¹¹institutetext: Department of Information Engineering, Hiroshima University, 1-4-1 Kagamiyama, Higashi-Hiroshima, 739-8527 Japan ²²institutetext: Graduate School of Advanced Science and Engineering, Hiroshima University, 1-4-1 Kagamiyama, Higashi-Hiroshima-shi, Hiroshima739-8527, Japan ²²email: {m191504,lukman-hakim,tkurita, miyao}@hiroshima-u.ac.jp

Single-Image Super-Resolution Reconstruction based on the Differences of Neighboring Pixels^†^†thanks: Supported by organization x.

Huipeng Zheng 11 Lukman Hakim 11 Takio Kurita 22 Junichi Miyao 22

Abstract

The deep learning technique was used to increase the performance of single image super-resolution (SISR). However, most existing CNN-based SISR approaches primarily focus on establishing deeper or larger networks to extract more significant high-level features. Usually, the pixel-level loss between the target high-resolution image and the estimated image is used, but the neighbor relations between pixels in the image are seldom used. On the other hand, according to observations, a pixel’s neighbor relationship contains rich information about the spatial structure, local context, and structural knowledge. Based on this fact, in this paper, we utilize pixel’s neighbor relationships in a different perspective, and we propose the differences of neighboring pixels to regularize the CNN by constructing a graph from the estimated image and the ground-truth image. The proposed method outperforms the state-of-the-art methods in terms of quantitative and qualitative evaluation of the benchmark datasets.

Keywords:

Super-resolution Convolutional Neural Networks Deep Learning.

1 Introduction

Single-Image Super-Resolution (SISR) is a technique to reconstruct a high-resolution (HR) image from a low-resolution (LR) image. The challenges problem in the super-resolution task is the ill-pose problem. Many SISR techniques have been developed to address this challenge, including interpolation-based[1, 2], reconstruction-based[3], and deep learning-based methods[4].

Even though CNN-based SISR has significantly improved learning-based approaches bringing good performances, existing SR models based on CNN still have several drawbacks. Most SISR techniques based on CNN are primarily concerned with constructing deeper or larger networks to acquire more meaningful high-level features. Usually, we use the pixel-level loss between the target high-resolution image and the estimated image and neglect the neighbor relations between pixels.

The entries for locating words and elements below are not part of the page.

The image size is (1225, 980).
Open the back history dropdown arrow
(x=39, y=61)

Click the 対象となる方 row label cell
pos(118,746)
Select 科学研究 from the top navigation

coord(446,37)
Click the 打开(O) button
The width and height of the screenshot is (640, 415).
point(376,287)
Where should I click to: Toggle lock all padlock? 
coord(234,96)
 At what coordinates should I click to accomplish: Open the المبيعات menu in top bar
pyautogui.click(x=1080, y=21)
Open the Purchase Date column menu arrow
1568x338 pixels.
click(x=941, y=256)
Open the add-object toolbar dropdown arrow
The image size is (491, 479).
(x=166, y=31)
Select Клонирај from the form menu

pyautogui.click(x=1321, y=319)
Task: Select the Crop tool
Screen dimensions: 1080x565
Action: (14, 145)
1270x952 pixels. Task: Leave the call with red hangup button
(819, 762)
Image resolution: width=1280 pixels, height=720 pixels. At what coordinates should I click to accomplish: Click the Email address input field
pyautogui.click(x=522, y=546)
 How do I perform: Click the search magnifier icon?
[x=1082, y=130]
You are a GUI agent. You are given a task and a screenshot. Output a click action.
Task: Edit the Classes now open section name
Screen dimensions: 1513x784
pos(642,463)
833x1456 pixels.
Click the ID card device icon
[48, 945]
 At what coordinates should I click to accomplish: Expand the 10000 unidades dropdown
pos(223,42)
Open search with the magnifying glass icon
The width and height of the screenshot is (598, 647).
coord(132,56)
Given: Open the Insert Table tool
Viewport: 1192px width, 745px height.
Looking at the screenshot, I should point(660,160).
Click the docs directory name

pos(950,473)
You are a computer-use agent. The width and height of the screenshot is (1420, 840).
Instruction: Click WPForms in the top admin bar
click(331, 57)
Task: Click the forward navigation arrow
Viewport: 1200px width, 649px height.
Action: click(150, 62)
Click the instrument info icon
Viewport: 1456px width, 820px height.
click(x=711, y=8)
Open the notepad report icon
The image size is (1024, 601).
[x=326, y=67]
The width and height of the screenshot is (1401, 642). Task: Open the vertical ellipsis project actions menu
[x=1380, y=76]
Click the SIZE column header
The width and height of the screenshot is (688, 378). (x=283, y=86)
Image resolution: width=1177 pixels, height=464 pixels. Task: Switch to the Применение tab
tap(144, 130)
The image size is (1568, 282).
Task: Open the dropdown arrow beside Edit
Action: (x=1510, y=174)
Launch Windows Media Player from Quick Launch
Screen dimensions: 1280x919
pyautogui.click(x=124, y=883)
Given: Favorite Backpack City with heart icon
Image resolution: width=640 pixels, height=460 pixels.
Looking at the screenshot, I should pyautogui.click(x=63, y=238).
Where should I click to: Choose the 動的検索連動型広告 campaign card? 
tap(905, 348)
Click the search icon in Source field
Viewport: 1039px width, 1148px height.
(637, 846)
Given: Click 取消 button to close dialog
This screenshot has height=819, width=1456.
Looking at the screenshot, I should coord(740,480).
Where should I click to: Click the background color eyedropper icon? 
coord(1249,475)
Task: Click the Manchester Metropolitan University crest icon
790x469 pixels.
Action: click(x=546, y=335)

Basically, natural images have a strong pixel neighbor relationship. It means that a pixel has a strong correlation with its neighbors, but a low correlation with or is largely independent of pixels further away[11]. In addition, the neighboring relationship of a pixel also contains rich information about the spatial structure, local context, and structural knowledge[7]. Based on this fact, the authors proposed to introduce the pixel neighbor relationships as a regularizer in the loss function of CNN and applied for Anime-like Images Super-Resolution and Fundus Image Segmentation[5]. The regularizer is named Graph Laplacian Regularization based on the Differences of Neighboring Pixels (GLRDN). The GLRDN is essentially deriving from the graph theory approach. The graph is constructed from the estimated image and the ground-truth image. The graphs use the pixel as a node and the edge represented by the ”differences” of a neighboring pixel. The basic idea is that the differences between the neighboring pixels in the estimated images should be close to the differences in the ground-truth image.

This study propose the GLRDN for general single image super-resolution and show the effectiveness of the proposed approach by introducing the GLRDN to the state-of-the-art SISR methods (EDSR[6] and RCAN[12]). The proposed GLRDN can combine with the existing CNN-based SISR methods as a regularizer by simply adding the GLRDN term into their loss functions. We can easily improve the quality of the estimated super-resolution image of the existing SISR methods.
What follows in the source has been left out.